Wikipedia Extract for Hoysala architecture describes: ‘Hoysala architecture (Kannada: ಹೊಯ್ಸಳ ವಾಸ್ತುಶಿಲ್ಪ) is the building style developed under the rule of the Hoysala Empire between the 11th and 14th centuries, in the region known today as Karnataka, a state of India. Hoysala influence was at its peak in the 13th century, when it dominated the Southern Deccan Plateau region. Large and small temples built during this era remain as examples of the Hoysala architectural style, including the Chennakesava Temple at Belur, the Hoysaleswara Temple at Halebidu, and the Kesava Temple at Somanathapura.’
Itinerary: We started from Bangalore at around 6.00.a.m to Belur in a KSRTC bus. Then to Halebeedu in a local bus. Then to Channarayapatna from where we took KSRTC to Shravanabelagola. And back to Bangalore in KSRTC.
Shantala- the wife of King Vishnuvardhana (One of the most prominent Hoysala ruler) was so mesmerised by the Sculptures of the dancing ladies carved here in different postures, that she used to dance with these Madalikes or ShilaBalikas in her dreams.
Hoysalas founded their dynasty with Belur as the capital initially. Later, the capital was shifted to Halebeedu. The Hoysaleshwara temple is the most prominent among all. The monolithic statue of Nandi here, is the sixth largest in the world.

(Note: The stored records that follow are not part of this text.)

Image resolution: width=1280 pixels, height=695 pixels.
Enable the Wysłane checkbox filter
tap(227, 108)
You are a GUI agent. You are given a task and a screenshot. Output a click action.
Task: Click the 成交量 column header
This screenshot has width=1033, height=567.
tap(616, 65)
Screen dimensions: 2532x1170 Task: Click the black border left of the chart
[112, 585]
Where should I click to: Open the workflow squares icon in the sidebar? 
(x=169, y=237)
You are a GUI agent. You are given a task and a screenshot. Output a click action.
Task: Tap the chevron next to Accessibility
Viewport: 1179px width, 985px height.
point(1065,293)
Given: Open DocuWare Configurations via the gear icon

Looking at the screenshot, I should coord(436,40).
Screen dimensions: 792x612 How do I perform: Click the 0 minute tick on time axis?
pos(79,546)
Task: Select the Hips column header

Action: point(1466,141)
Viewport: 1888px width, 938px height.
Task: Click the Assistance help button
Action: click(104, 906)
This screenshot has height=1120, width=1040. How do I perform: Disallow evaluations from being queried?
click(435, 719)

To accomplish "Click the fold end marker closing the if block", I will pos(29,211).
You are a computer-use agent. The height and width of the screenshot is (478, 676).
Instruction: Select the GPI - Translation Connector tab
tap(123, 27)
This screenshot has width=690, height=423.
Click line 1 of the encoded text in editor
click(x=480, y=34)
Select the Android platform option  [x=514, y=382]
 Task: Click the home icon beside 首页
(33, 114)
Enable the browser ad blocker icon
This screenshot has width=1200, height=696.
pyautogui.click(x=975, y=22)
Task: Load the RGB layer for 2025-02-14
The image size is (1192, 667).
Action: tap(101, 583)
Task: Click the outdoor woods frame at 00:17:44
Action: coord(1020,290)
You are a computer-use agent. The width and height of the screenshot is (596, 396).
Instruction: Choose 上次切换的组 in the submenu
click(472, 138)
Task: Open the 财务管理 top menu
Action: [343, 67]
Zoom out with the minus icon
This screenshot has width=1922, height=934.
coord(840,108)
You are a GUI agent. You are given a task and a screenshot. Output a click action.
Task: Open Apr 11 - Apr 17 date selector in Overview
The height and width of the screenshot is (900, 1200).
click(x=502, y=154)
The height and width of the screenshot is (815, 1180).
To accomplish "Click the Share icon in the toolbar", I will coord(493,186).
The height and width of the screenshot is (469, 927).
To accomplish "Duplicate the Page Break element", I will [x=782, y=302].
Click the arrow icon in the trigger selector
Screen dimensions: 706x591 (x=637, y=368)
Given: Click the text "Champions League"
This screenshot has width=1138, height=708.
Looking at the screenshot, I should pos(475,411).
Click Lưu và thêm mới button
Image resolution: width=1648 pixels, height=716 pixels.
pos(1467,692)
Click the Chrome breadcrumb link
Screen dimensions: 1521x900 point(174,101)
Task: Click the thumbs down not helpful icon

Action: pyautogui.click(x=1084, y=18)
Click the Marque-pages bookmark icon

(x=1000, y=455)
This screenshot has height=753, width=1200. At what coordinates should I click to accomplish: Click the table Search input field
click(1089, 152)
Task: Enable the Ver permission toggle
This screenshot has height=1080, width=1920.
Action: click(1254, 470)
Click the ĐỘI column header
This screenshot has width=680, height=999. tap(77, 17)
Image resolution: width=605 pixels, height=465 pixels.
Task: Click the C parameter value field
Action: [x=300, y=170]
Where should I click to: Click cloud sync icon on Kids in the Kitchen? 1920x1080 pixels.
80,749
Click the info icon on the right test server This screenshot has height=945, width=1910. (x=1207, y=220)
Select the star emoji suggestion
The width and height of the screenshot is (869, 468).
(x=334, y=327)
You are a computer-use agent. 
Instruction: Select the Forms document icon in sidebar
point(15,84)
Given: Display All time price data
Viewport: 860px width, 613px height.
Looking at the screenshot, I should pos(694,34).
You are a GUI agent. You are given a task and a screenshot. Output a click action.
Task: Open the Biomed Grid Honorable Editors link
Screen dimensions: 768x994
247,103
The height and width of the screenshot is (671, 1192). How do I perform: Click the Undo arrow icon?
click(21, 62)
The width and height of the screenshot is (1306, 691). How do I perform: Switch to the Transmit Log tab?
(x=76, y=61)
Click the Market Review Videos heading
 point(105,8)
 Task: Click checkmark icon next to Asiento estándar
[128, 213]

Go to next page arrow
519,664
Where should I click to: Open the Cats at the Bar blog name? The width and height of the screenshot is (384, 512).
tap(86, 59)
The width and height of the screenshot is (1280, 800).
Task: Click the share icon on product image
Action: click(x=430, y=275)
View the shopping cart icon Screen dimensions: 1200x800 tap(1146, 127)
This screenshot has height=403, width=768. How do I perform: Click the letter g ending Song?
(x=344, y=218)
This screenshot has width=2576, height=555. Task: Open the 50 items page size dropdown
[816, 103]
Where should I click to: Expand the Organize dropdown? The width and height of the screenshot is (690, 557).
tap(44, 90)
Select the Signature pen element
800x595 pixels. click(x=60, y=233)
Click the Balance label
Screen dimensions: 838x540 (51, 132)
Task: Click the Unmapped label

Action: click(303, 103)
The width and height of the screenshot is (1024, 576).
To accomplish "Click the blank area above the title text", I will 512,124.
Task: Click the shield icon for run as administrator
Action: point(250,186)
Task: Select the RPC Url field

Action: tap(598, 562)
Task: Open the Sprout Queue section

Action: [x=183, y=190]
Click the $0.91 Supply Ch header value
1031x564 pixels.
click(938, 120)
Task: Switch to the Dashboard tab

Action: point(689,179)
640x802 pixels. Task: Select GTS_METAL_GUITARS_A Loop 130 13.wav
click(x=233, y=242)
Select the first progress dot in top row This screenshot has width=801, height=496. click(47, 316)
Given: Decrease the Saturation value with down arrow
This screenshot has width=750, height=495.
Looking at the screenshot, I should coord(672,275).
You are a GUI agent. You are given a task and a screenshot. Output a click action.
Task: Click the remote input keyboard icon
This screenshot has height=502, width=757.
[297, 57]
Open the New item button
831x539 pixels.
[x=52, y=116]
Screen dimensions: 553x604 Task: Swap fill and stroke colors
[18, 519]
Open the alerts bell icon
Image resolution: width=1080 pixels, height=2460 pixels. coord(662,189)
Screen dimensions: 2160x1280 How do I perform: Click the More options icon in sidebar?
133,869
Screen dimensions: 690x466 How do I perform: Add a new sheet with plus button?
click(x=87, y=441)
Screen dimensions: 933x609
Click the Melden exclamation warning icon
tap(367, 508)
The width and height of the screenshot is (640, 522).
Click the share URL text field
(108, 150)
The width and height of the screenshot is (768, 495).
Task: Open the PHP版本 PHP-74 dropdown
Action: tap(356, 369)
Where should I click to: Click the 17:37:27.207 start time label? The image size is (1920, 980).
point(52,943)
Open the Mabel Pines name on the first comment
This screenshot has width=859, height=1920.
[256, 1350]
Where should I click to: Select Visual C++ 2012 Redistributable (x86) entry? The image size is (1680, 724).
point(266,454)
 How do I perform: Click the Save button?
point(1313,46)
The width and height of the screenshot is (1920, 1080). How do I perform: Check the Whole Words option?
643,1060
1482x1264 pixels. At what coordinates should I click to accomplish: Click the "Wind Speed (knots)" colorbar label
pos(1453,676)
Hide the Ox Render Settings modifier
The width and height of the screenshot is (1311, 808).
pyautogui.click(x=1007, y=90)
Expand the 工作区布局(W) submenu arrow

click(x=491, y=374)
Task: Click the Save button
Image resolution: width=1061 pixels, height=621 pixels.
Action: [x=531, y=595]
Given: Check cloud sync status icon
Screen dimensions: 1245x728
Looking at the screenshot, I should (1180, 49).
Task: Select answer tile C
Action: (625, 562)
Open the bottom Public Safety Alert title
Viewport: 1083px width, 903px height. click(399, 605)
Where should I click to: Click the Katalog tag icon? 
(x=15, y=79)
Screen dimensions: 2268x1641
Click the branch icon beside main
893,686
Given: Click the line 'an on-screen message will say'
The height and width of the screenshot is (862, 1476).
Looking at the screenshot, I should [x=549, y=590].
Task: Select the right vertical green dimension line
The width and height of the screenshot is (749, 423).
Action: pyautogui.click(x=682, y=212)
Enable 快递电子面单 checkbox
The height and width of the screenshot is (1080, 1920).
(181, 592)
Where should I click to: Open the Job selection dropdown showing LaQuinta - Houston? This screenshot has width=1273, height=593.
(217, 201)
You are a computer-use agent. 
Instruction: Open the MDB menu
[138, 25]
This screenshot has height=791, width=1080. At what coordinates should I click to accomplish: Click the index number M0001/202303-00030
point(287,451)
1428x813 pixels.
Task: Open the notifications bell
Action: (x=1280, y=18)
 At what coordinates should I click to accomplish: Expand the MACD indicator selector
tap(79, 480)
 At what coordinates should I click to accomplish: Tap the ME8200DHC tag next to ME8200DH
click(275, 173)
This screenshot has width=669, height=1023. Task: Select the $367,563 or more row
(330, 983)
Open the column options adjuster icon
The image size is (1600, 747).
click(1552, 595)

This is one of the most important pilgrimage places for the Jains. Also, this is considered to be the largest monolithic stone statue in the World. ShravanaBelagola has 2 hills- Chandragiri and Vindhyagiri. Chandragiri hill gets its name from Chandragupta, one of the greatest emperors of India who converted to Jainism, gave up all his worldly pleasures and passed away on this hill. The statue of Bahubali/ Gomateshwara is situated on the Vindhyagiri hill.
The hill offers a panoramic view of the surrounding plains. With this, I wind up with Part 1: Of the Hoysala art.